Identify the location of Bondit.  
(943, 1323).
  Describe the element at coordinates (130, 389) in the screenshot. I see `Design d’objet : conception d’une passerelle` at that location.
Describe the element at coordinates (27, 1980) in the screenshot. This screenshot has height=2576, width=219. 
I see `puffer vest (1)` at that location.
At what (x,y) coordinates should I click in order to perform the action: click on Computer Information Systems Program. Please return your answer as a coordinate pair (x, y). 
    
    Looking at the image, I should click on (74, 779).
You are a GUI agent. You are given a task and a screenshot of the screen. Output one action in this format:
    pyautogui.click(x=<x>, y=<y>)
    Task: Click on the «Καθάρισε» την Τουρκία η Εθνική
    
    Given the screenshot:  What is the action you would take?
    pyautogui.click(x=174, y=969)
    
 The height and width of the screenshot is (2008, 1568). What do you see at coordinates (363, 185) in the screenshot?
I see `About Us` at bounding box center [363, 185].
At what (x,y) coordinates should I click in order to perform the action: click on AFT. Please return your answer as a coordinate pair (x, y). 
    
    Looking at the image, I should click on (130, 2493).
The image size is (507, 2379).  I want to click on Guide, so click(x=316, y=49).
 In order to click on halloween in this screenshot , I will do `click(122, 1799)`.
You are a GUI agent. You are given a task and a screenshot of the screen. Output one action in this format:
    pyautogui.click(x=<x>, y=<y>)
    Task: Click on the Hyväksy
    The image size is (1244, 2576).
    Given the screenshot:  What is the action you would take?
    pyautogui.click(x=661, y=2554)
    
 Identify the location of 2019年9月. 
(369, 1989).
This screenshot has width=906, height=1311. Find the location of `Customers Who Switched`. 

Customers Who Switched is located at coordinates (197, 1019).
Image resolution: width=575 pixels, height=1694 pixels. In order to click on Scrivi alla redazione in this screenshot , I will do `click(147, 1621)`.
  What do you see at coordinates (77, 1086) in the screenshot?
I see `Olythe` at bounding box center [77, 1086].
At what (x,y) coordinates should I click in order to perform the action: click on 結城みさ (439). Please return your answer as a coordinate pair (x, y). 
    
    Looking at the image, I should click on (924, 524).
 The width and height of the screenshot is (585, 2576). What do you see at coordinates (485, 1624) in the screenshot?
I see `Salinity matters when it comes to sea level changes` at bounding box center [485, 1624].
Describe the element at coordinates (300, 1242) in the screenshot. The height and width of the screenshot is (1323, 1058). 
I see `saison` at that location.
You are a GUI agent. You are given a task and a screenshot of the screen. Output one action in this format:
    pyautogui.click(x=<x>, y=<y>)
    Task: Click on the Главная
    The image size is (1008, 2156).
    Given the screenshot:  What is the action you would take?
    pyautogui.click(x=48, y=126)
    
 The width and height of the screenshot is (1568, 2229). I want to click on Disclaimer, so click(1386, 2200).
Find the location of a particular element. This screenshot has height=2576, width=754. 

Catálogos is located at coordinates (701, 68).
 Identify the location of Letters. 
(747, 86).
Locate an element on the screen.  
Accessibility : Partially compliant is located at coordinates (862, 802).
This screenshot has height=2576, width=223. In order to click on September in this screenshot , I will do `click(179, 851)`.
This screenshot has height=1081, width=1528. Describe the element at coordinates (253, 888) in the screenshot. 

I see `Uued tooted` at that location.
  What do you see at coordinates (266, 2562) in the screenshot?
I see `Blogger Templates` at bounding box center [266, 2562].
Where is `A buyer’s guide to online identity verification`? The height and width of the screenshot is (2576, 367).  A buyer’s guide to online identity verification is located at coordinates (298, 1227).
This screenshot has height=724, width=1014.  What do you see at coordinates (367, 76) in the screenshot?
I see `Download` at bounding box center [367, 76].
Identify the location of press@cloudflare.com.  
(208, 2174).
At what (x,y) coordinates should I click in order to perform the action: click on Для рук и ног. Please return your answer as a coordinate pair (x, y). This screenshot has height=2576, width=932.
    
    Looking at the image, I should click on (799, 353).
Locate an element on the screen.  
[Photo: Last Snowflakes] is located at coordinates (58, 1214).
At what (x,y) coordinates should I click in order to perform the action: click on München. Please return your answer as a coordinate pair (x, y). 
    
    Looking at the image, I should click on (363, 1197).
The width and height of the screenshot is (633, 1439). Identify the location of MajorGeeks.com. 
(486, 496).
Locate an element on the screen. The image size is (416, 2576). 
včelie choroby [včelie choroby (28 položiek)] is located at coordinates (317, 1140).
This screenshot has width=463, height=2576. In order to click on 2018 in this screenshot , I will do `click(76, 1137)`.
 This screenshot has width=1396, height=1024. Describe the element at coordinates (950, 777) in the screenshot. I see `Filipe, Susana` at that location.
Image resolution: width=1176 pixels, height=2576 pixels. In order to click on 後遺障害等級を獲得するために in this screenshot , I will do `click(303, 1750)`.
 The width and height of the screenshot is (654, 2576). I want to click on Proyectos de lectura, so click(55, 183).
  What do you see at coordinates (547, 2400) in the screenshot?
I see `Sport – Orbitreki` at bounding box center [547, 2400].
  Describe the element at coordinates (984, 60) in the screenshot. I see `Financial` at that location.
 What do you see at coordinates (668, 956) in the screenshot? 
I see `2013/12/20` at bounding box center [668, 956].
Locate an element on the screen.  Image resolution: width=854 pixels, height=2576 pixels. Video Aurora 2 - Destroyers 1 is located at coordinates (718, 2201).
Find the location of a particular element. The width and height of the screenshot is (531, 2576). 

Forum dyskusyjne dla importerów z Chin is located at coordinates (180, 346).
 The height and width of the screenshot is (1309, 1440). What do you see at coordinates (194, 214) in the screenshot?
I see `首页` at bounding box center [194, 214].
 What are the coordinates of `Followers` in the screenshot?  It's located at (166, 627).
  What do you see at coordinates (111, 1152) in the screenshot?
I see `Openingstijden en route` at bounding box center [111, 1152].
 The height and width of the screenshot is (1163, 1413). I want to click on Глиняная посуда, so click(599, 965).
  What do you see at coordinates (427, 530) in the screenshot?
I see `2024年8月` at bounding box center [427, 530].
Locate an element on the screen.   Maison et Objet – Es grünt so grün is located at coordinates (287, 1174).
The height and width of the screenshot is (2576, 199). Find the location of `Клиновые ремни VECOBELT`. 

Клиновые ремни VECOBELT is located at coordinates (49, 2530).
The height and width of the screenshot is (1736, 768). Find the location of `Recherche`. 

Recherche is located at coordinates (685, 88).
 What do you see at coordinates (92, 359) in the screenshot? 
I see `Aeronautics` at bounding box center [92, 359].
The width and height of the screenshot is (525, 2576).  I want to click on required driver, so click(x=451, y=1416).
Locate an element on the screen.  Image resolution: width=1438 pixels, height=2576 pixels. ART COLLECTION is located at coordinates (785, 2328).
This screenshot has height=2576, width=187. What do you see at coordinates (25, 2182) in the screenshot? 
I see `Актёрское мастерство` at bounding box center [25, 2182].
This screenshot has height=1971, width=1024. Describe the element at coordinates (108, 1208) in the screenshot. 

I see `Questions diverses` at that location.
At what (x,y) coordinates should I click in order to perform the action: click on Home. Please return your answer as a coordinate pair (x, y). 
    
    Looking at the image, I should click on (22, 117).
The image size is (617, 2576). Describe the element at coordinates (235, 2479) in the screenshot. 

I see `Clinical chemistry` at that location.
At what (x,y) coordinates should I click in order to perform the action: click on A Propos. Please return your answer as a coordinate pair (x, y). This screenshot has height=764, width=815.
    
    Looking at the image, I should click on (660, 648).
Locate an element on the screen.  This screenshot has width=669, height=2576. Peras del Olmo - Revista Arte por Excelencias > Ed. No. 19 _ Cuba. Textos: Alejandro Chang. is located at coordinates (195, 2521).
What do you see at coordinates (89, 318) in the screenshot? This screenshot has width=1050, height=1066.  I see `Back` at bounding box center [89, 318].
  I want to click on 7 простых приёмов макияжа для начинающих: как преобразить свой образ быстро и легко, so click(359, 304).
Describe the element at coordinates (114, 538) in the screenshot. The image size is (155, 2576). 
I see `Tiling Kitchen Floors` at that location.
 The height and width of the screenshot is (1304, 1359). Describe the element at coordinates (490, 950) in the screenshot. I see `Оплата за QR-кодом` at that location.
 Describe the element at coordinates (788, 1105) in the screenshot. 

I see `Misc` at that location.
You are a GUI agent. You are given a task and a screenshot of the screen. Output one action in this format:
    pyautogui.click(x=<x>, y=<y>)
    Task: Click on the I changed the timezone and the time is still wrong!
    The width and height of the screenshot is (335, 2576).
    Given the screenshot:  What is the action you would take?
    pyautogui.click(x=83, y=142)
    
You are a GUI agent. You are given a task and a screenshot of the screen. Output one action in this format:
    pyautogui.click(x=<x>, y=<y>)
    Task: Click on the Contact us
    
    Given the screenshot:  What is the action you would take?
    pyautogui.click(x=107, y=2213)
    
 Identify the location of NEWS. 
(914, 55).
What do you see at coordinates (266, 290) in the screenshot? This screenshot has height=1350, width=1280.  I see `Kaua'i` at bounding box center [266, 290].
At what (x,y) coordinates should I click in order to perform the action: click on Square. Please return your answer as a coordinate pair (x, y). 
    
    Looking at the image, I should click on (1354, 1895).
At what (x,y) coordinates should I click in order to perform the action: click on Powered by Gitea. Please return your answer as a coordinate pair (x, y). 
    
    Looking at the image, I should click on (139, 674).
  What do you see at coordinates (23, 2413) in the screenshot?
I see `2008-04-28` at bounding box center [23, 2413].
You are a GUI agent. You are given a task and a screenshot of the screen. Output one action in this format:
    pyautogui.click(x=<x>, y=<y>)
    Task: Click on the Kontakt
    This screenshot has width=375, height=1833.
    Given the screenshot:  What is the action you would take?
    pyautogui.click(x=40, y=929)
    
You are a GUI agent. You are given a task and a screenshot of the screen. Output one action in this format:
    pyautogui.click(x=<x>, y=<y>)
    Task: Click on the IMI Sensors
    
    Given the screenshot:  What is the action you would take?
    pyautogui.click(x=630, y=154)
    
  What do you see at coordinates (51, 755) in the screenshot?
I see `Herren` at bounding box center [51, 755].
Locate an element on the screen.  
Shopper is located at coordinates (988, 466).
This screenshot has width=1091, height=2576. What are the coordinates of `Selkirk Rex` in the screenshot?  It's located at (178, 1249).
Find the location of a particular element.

**SHORT TASK**
Recast the rows above as a numbered list, starting at the line with "The height and width of the screenshot is (1736, 768)." and running through the line with "coordinates (785, 2328).", both included, with blank lines left out.

**EXERCISE RESULT**
1. The height and width of the screenshot is (1736, 768). Find the location of `Recherche`. 
2. Recherche is located at coordinates (685, 88).
3.  What do you see at coordinates (92, 359) in the screenshot? 
4. I see `Aeronautics` at bounding box center [92, 359].
5. The width and height of the screenshot is (525, 2576).  I want to click on required driver, so click(x=451, y=1416).
6. Locate an element on the screen.  Image resolution: width=1438 pixels, height=2576 pixels. ART COLLECTION is located at coordinates (785, 2328).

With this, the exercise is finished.